[Collected data entries]
■ ■ ■ ■ ■ ■ ■

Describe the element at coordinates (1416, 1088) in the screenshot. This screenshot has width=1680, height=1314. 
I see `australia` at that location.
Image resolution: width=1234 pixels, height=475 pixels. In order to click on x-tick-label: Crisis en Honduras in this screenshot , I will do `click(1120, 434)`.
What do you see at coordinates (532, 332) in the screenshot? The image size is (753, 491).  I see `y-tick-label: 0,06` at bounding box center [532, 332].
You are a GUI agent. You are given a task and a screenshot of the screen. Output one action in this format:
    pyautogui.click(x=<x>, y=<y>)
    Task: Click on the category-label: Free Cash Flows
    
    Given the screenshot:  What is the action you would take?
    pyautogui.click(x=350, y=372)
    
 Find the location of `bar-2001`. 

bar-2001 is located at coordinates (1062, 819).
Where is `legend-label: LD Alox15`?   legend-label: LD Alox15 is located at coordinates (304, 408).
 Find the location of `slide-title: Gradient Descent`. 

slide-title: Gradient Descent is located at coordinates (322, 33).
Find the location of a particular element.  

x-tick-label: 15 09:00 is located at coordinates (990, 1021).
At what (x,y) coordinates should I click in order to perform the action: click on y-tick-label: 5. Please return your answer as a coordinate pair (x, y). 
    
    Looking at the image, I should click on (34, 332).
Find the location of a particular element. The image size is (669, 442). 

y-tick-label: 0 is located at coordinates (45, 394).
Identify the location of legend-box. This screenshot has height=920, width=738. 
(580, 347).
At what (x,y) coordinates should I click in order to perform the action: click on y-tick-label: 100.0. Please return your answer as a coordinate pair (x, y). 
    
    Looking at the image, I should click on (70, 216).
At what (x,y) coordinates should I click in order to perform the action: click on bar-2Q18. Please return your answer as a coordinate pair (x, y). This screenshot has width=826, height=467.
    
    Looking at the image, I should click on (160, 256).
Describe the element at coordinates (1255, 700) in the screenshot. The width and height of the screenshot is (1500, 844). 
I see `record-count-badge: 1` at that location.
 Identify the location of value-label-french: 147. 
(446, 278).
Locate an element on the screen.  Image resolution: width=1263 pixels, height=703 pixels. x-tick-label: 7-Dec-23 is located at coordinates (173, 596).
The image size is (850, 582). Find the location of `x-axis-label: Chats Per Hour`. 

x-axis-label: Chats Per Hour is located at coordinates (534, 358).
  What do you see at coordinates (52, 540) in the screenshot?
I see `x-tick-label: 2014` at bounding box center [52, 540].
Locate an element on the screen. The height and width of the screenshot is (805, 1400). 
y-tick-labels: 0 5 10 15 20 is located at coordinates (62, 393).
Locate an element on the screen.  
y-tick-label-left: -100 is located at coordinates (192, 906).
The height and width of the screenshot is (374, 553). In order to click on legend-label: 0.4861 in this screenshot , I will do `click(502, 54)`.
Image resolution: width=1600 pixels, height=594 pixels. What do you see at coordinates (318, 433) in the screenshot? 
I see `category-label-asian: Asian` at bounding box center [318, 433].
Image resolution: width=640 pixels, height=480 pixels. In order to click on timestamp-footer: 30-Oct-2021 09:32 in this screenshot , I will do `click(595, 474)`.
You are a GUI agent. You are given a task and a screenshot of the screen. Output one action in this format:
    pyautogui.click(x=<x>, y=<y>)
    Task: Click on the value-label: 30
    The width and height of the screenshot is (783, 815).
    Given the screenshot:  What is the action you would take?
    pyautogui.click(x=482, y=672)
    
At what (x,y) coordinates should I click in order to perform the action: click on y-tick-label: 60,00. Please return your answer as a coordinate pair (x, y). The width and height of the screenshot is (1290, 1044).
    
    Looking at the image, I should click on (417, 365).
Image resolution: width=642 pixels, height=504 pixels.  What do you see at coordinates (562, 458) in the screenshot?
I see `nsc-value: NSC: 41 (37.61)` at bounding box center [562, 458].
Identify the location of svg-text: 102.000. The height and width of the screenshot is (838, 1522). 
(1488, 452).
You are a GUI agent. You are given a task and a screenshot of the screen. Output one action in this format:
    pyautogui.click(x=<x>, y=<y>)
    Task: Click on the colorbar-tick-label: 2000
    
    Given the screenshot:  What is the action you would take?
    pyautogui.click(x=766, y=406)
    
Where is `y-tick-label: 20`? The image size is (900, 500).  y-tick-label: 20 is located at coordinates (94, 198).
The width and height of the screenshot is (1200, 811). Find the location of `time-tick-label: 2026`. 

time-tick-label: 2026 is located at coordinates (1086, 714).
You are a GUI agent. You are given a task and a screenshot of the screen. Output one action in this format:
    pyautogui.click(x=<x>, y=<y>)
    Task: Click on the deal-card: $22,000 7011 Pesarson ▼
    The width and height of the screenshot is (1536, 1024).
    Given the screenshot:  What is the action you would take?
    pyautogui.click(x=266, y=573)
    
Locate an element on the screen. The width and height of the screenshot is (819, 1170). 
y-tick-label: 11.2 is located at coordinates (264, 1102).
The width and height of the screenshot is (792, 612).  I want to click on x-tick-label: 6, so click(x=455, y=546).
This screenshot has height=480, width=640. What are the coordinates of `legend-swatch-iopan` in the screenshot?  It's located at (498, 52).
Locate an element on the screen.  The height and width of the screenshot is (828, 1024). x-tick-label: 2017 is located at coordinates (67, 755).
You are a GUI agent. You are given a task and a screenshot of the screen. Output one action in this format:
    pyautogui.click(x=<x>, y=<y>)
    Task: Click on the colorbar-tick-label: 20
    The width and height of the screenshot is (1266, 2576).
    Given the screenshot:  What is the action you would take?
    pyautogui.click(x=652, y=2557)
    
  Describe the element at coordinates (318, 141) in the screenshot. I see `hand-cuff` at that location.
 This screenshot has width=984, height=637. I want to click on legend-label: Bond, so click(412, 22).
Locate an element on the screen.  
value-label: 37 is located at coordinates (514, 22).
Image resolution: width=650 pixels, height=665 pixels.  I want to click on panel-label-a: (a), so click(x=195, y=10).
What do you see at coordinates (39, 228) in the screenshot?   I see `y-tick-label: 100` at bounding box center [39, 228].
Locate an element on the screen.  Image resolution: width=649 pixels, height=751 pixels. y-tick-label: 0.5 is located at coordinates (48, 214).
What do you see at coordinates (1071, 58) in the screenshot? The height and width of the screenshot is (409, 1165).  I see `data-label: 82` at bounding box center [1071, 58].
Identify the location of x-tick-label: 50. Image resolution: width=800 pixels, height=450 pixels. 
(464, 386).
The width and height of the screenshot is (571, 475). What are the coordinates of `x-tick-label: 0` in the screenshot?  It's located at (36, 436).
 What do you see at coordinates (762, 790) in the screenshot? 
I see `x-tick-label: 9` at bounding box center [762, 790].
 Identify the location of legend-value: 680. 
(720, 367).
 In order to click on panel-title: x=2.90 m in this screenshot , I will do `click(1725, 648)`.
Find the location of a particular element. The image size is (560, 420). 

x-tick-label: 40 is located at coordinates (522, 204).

■ ■ ■ ■ ■ ■ ■

● WHAT IS BEING ASKED: Count the lines of the records that contain the word "Describe". Give only the number.

● RESPONSE TO THE TASK: 3